Source information Start Marker

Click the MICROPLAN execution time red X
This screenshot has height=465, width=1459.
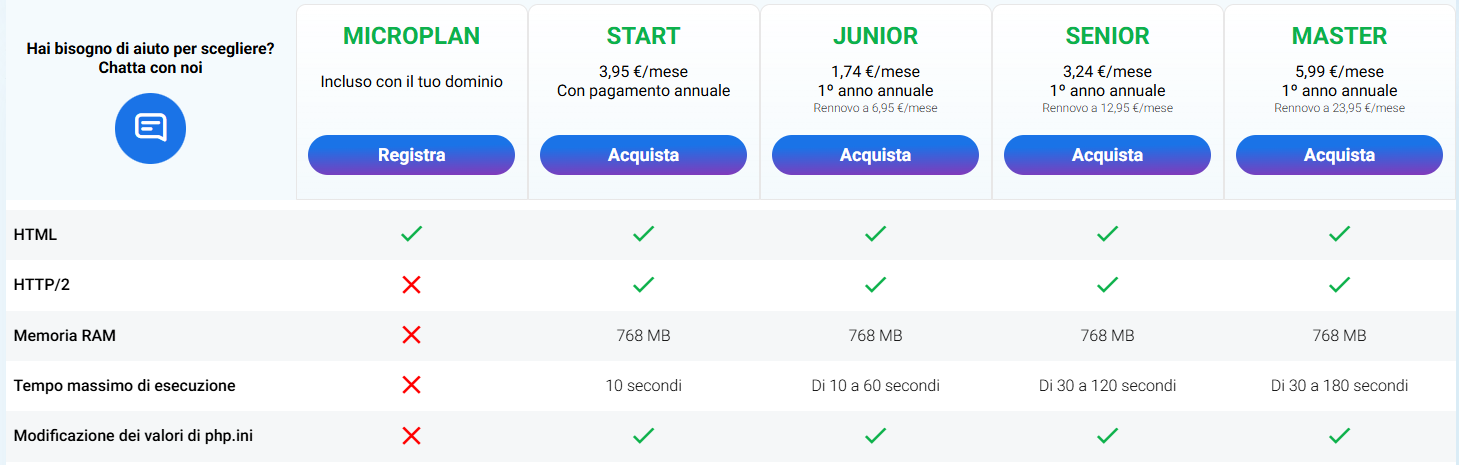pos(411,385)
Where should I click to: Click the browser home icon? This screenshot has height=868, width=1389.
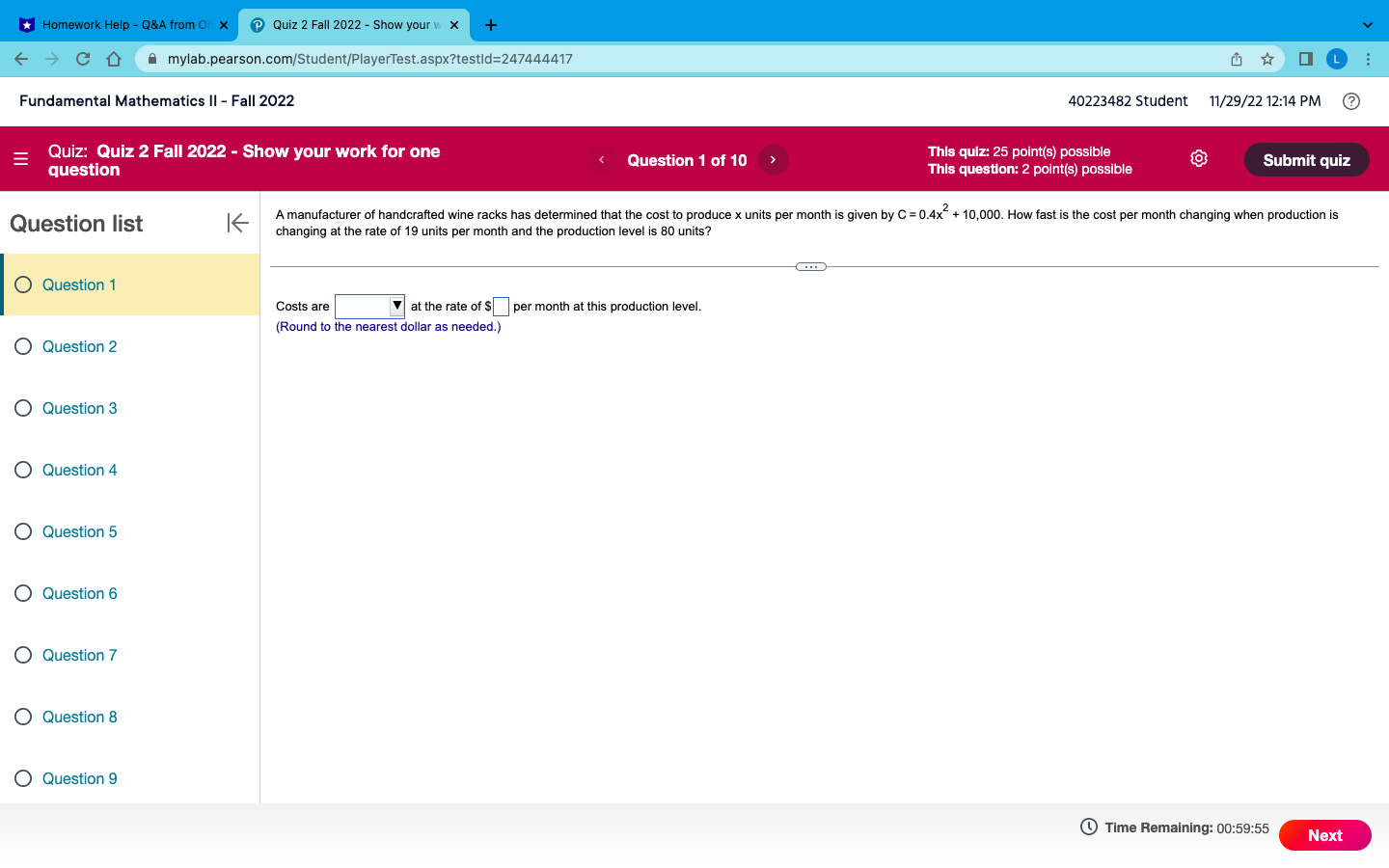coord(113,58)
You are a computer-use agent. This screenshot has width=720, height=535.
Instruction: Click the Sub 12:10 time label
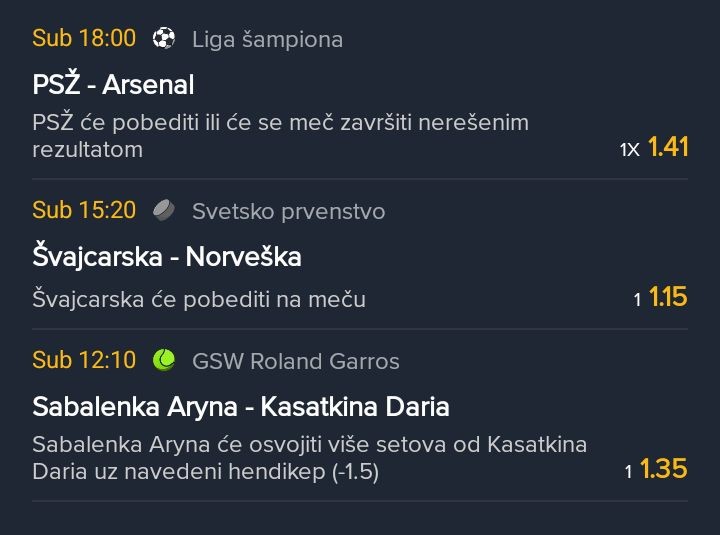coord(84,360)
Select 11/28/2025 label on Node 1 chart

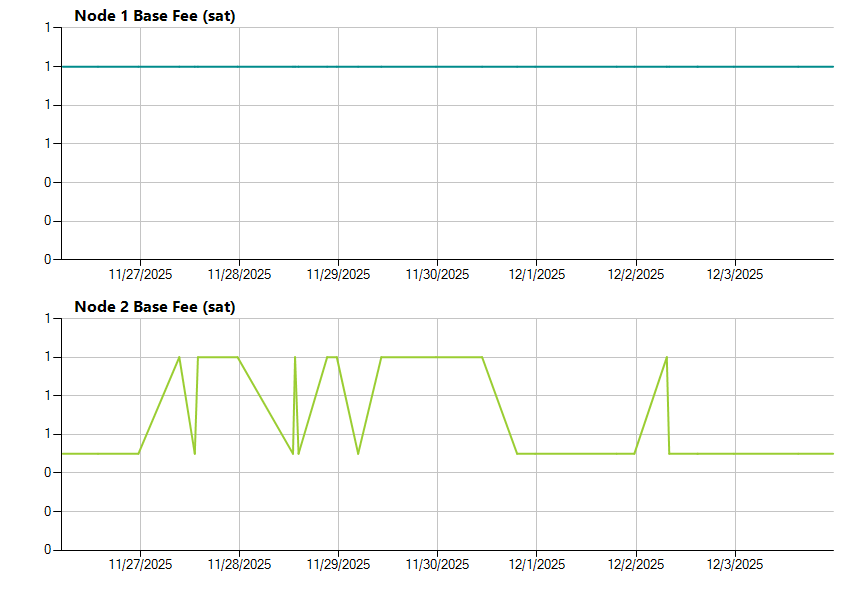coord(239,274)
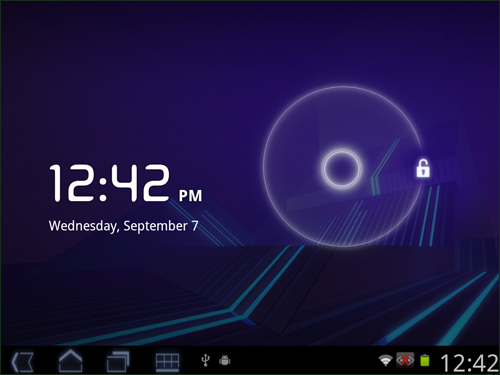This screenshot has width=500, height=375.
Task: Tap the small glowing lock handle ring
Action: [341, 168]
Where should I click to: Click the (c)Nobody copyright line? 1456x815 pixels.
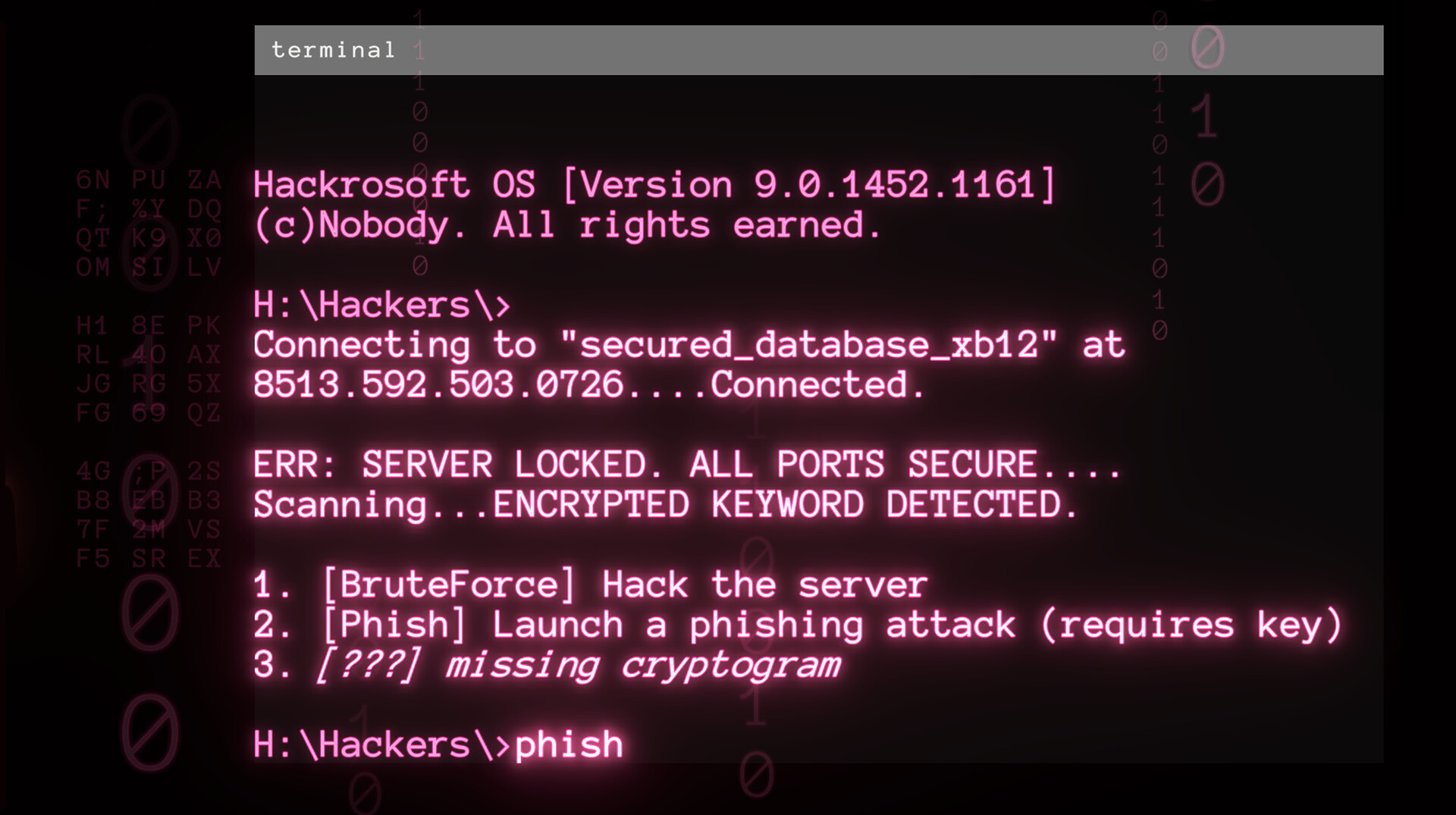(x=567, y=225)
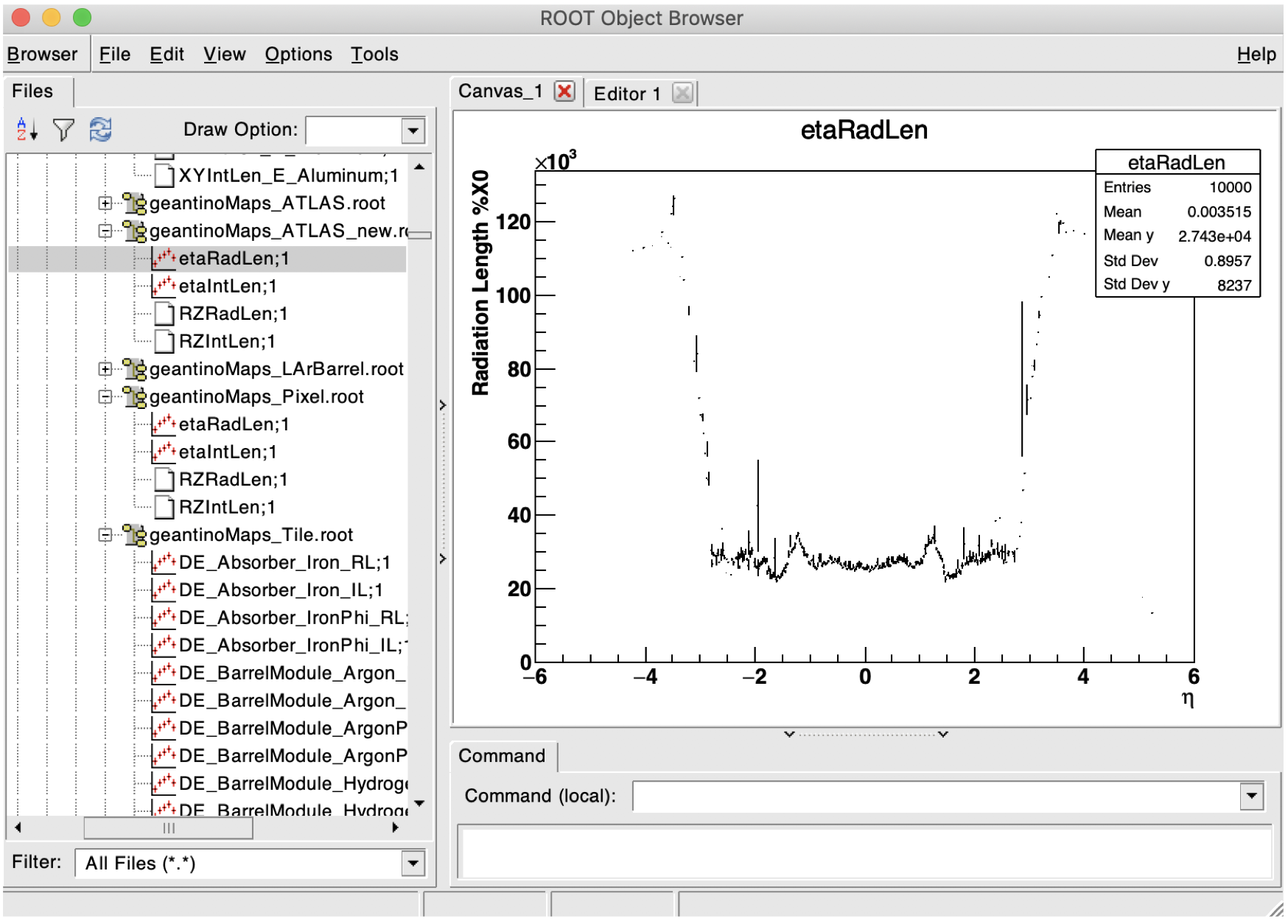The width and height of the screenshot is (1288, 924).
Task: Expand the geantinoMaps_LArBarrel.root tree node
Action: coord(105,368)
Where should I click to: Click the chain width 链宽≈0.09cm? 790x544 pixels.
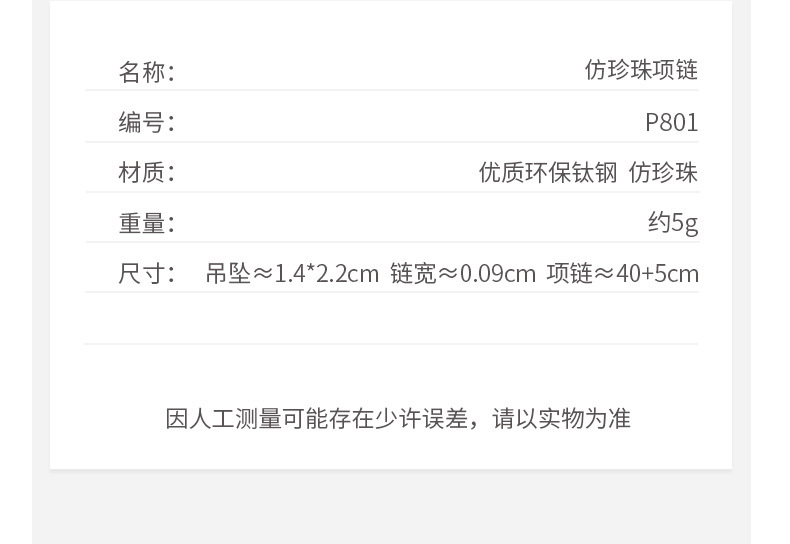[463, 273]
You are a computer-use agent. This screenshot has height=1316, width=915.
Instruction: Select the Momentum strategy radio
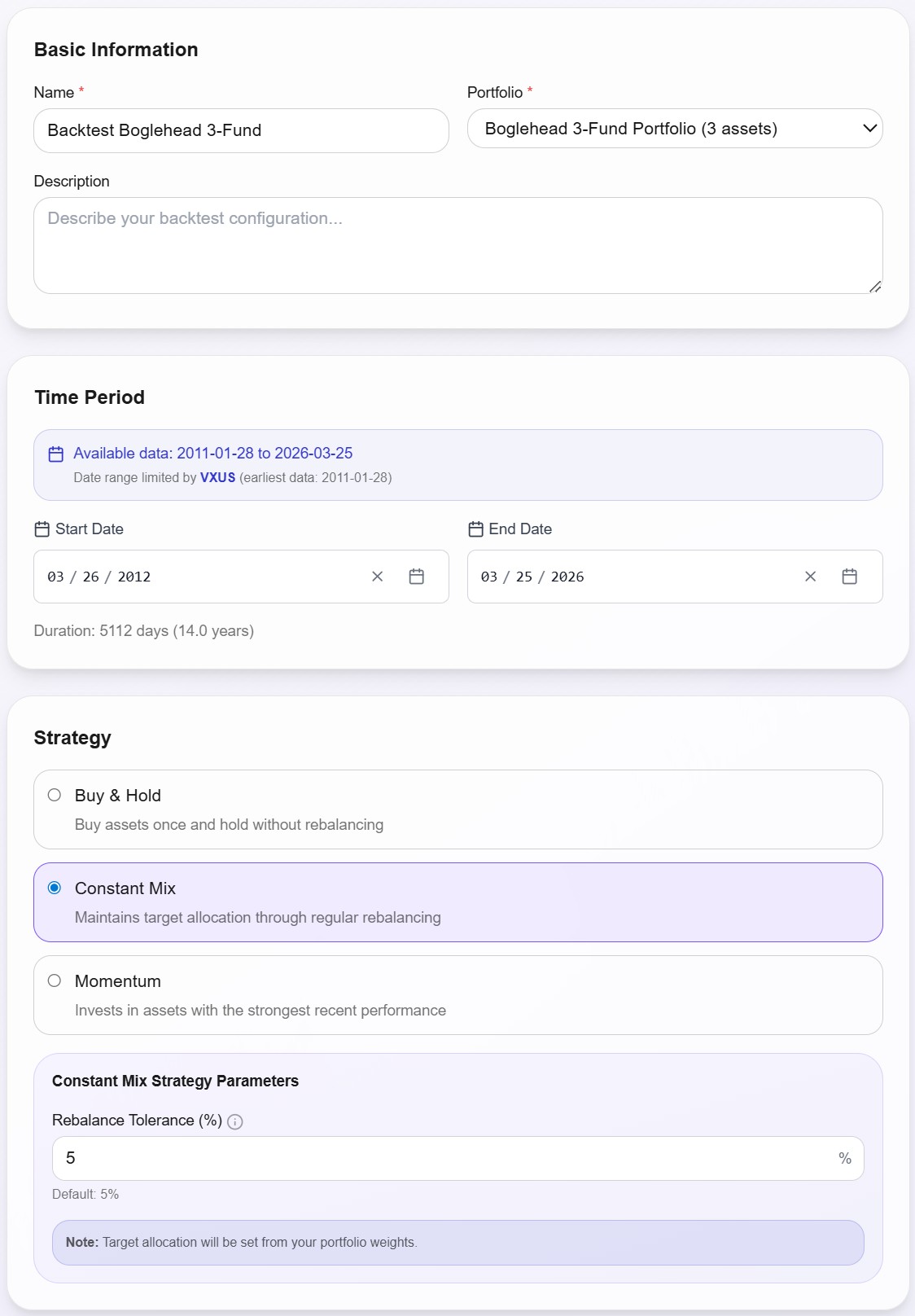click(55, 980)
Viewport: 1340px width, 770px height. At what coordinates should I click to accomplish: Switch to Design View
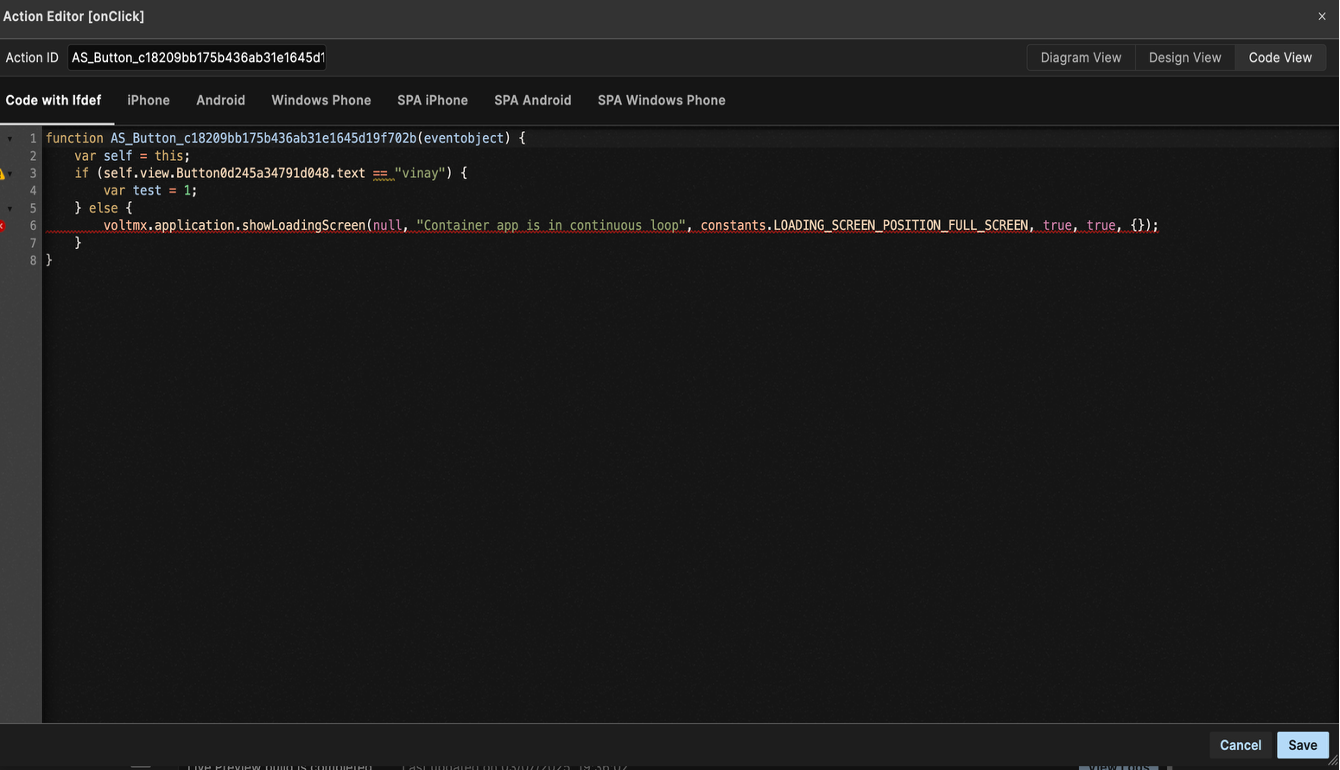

Source information End Marker

• [Your assignment]: Reproduce each line of the records in which the word "computer" appears.

• [Finished task]:
You are a computer-use agent. This screenshot has width=720, height=535.
You are a computer-use agent. This screenshot has height=1316, width=915.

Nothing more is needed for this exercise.